The first semester of my 8th grade science class was dedicated to a science fair project. We had to choose a topic, write a background research paper, conduct an experiment and present the results to the class. My project was on the efficiency of different methods to decrypt a cipher through Python. After I presented my project to the class, my teacher went up to me and managed to convince me to join the Illinois Junior Academy of Science (IJAS) fair. Along with ten other students, we competed in the regional and state fair competition. I got a $50 award for being in the top ten presentations, but a friend later informed me that I could have gotten a $200 Hispanic diversity award. My project was one of the top ten presentations in the state, but my ethnicity was deemed more important than the academic paper.

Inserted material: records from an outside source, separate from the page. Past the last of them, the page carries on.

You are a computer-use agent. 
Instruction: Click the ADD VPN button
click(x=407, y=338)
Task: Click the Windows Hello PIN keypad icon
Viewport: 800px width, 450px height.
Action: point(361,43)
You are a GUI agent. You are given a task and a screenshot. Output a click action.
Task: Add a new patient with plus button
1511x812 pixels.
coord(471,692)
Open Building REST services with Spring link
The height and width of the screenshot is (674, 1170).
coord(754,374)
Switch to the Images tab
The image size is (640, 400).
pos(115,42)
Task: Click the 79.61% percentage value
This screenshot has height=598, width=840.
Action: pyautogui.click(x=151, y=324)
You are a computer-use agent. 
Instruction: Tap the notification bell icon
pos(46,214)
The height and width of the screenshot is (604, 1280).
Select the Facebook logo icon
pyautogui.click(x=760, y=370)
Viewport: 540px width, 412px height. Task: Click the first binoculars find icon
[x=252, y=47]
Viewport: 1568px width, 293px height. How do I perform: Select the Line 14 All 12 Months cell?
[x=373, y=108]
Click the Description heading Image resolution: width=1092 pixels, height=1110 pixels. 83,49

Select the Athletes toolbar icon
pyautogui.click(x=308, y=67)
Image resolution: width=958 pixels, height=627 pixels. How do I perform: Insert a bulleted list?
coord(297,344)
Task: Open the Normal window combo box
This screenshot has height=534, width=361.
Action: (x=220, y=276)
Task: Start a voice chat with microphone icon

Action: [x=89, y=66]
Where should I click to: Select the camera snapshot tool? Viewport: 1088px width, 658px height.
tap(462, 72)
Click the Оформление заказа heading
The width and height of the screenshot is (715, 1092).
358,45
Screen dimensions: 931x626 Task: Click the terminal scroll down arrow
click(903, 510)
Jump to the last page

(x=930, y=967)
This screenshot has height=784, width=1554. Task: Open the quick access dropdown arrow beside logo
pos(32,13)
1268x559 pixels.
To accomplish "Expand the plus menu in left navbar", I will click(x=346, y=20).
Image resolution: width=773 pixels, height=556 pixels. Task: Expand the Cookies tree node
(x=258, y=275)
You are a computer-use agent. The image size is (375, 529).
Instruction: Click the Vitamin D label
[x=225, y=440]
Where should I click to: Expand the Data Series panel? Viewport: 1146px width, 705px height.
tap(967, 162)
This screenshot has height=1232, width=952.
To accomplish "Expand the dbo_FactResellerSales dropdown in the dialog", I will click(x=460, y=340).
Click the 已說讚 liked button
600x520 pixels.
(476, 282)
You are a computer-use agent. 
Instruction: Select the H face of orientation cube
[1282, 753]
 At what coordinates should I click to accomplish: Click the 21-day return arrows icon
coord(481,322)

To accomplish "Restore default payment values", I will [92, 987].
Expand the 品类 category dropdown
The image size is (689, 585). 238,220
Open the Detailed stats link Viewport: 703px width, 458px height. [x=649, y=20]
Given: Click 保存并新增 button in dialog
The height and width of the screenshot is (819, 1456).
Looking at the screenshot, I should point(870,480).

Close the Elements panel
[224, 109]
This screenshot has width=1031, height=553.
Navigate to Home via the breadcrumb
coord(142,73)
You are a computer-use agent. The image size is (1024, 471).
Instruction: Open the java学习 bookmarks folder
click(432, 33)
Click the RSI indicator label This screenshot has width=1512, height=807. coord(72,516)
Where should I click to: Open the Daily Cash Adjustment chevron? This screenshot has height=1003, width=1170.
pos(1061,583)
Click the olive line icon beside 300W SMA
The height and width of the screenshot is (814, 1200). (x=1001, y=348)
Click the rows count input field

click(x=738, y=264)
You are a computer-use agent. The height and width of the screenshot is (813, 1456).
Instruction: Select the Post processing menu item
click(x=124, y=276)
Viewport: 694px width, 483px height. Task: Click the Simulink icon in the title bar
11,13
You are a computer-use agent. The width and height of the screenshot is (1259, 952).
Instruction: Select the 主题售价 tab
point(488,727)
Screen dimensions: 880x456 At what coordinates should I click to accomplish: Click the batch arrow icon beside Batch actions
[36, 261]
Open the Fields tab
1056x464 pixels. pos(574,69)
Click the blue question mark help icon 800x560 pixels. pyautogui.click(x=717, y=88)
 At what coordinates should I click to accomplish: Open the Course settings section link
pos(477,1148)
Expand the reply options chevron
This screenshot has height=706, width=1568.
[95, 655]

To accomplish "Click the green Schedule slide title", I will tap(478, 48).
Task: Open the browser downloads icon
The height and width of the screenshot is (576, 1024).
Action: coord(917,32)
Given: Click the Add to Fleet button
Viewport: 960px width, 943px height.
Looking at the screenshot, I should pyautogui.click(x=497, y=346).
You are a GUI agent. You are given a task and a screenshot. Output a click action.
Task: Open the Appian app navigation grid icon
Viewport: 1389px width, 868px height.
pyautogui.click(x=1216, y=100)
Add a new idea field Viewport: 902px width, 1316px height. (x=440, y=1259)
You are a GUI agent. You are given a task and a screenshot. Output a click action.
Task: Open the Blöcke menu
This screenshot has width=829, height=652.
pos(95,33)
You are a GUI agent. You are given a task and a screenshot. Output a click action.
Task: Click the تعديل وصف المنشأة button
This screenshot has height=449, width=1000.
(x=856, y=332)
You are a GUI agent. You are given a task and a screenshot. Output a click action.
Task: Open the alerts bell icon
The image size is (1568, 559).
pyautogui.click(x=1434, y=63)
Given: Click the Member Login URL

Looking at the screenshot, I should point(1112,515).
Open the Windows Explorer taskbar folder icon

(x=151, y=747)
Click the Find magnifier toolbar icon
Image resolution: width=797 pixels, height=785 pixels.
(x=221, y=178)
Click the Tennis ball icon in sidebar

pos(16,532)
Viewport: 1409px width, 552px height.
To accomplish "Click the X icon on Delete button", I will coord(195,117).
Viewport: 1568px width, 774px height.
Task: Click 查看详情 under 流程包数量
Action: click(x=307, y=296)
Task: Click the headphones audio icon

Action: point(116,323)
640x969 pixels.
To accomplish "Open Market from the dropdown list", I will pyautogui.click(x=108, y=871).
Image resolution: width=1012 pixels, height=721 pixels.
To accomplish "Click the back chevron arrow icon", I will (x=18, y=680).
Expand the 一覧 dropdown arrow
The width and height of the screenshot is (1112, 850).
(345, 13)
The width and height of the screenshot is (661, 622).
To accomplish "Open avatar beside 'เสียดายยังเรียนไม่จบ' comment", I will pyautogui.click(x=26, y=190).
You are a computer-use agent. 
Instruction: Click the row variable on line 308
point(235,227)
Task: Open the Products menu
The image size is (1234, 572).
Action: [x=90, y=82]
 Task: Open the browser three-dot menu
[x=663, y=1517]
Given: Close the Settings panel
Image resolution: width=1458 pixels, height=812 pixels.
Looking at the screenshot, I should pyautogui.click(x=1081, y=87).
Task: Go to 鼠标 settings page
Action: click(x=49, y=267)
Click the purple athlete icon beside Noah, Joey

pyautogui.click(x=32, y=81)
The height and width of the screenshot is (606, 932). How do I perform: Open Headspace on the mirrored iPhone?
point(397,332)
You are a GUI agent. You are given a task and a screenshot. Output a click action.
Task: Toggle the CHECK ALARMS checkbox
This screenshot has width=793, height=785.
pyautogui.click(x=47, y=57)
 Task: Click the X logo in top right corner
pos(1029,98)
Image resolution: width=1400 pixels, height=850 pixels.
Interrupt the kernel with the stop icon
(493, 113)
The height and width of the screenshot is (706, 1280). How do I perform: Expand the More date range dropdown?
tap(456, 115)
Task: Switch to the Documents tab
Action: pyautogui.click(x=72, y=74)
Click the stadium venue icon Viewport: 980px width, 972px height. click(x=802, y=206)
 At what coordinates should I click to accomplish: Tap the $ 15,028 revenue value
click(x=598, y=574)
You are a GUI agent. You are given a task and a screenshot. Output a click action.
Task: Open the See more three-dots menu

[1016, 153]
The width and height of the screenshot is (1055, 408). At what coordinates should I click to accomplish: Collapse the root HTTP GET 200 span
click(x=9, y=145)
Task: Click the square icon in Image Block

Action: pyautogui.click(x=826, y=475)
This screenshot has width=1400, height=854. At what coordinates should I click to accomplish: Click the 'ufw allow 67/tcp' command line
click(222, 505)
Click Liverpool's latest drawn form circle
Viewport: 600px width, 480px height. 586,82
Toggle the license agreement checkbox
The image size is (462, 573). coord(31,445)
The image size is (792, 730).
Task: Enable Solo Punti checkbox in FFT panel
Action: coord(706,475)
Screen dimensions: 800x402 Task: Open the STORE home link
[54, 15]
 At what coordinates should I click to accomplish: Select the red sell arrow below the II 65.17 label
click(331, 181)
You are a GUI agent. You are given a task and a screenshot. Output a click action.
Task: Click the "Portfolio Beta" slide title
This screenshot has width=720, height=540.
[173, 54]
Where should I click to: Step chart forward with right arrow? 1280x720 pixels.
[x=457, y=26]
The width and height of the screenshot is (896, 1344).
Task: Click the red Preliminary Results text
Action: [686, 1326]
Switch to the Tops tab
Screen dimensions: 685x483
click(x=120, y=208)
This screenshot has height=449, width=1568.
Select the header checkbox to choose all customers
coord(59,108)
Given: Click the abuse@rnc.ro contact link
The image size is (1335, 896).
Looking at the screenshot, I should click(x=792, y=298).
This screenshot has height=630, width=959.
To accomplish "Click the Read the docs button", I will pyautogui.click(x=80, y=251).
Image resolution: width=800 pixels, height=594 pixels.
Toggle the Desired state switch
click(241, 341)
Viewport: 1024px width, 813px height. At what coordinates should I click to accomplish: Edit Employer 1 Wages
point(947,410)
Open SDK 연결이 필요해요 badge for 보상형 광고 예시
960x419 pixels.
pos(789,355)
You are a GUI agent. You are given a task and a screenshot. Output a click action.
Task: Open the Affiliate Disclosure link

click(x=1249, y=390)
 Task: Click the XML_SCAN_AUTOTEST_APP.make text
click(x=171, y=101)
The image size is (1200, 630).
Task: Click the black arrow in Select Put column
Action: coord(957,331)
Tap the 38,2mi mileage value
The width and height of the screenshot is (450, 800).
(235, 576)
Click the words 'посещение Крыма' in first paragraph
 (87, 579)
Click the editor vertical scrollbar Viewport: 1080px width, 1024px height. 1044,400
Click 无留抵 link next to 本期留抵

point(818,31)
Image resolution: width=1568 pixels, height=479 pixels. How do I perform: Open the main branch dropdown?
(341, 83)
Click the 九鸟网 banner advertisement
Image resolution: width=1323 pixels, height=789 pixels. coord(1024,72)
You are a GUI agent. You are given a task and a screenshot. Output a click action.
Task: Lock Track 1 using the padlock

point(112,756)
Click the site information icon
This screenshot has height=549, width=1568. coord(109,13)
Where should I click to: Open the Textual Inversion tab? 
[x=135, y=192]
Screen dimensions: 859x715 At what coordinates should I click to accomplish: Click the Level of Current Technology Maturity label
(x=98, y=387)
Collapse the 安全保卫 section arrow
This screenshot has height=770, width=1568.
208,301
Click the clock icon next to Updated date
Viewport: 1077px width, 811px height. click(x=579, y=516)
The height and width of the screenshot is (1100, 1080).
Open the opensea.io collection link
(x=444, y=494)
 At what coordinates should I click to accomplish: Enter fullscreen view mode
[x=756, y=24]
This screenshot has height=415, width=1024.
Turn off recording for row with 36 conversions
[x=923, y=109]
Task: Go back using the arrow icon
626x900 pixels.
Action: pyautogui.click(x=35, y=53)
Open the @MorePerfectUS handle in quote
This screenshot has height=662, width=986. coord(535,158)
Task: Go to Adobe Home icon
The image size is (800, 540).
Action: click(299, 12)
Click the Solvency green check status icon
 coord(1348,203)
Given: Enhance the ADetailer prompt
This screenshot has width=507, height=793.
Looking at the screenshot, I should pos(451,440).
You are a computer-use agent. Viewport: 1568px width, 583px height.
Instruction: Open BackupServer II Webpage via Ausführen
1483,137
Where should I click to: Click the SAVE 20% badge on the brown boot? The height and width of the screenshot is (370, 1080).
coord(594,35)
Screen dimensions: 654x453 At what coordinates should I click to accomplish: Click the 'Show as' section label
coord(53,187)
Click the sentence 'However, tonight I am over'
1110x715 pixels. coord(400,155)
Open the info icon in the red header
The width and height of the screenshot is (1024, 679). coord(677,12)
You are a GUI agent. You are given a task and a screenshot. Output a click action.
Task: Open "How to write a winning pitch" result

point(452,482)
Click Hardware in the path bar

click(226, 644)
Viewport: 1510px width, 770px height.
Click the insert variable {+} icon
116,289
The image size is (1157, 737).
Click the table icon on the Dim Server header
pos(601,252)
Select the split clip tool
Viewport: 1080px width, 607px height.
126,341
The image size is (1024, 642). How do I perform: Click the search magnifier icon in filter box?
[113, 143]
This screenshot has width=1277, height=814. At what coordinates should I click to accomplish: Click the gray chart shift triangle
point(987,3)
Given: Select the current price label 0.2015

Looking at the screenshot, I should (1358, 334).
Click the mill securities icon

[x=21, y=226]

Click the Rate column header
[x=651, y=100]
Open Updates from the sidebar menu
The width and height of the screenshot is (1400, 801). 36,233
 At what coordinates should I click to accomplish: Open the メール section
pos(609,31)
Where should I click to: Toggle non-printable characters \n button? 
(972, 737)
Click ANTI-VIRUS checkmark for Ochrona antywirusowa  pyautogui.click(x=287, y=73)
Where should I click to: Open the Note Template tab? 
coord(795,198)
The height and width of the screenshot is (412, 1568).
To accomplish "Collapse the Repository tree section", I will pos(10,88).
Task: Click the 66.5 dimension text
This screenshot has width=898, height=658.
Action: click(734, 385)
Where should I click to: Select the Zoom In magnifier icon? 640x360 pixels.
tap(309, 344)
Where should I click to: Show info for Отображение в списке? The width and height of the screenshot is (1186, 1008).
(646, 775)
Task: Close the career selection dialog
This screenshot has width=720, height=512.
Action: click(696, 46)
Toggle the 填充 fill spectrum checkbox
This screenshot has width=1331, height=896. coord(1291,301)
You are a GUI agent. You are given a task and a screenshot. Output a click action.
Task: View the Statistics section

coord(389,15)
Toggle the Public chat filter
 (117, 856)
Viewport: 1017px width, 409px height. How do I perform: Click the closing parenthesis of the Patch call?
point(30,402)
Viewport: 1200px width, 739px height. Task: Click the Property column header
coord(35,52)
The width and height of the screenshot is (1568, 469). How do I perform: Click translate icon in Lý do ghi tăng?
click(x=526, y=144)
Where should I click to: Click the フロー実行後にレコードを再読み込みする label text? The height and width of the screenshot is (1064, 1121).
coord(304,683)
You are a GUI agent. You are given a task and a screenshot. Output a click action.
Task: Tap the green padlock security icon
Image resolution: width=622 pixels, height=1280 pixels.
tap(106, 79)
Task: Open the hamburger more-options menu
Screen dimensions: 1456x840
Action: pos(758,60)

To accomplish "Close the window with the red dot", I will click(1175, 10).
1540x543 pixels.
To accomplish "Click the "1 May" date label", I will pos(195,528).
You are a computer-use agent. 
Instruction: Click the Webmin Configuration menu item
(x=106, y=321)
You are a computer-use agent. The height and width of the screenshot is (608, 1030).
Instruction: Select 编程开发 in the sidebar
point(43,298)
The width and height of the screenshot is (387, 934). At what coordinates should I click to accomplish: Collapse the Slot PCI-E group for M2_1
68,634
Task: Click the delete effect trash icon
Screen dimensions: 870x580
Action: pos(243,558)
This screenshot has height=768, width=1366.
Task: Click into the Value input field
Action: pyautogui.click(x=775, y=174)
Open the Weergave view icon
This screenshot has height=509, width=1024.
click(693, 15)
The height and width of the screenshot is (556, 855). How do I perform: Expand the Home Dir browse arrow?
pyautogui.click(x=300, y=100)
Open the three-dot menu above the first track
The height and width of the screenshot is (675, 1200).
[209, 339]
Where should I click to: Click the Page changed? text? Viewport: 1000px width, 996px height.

The constant reminder that I’m seen as different for my identity isn’t just the surprised reactions to my successes; it’s the lack of it when I fail. The worst essay grade I have ever gotten was in my sophomore year Honors English II class. My friends poked fun at each other when they got a similar score to mine, so I fully expected to be made fun of for my laughably low score. Instead of friendly ridicule, they saw my score, and one said, “oh yea, that makes sense. He can hardly write in English anyway.” Why would I be in an Honors English class if I could not write in the language?

I am not different from you. I study and struggle in school just like any other student. I play sports and join clubs just like any other student. While I am proud of my culture and family, I do not want or need to be special through an ethnicity I cannot control. I do not want my personality to be “Latino” and be your token Hispanic Honor Roll student. We preach racial equality, but it’s the little things like these that persist in our society. I am viewed differently due to my ancestry. I can’t change my nationality, but we can all learn to view past the lens of race.